[Dataset records]
********
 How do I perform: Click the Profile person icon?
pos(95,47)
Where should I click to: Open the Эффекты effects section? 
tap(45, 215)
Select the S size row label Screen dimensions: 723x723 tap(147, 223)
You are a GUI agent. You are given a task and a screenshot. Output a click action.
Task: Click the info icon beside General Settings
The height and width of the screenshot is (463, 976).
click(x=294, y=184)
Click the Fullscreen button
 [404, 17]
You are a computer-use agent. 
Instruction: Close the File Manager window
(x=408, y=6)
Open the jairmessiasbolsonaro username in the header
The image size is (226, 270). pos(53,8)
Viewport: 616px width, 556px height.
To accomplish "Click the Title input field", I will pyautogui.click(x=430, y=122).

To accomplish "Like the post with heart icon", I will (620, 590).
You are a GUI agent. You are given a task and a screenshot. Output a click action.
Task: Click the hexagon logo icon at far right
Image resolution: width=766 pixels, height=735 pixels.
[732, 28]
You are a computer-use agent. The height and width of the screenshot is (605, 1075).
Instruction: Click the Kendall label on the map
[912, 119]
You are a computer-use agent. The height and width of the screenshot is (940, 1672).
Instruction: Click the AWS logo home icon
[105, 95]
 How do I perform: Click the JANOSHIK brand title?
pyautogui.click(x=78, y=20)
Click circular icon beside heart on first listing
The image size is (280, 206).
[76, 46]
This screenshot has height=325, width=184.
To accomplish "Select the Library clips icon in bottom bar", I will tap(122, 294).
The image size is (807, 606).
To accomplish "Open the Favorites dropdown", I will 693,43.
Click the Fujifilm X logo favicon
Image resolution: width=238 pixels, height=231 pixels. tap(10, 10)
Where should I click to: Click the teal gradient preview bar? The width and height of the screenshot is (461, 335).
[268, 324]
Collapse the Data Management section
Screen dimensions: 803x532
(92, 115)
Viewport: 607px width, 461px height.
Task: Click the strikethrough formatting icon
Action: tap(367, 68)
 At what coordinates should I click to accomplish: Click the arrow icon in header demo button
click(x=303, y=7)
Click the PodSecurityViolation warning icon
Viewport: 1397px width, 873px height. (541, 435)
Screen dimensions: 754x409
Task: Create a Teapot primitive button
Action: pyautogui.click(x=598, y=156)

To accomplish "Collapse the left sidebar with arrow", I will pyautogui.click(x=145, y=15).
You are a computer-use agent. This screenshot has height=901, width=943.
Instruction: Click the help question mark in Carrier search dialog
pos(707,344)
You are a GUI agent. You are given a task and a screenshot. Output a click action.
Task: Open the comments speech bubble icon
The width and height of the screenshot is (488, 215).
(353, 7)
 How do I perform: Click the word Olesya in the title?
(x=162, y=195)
********
- Written task
Copy out every line of the records above that contains the word "button".

- Solved problem
Click the Fullscreen button
 At what coordinates should I click to accomplish: Click the arrow icon in header demo button
Task: Create a Teapot primitive button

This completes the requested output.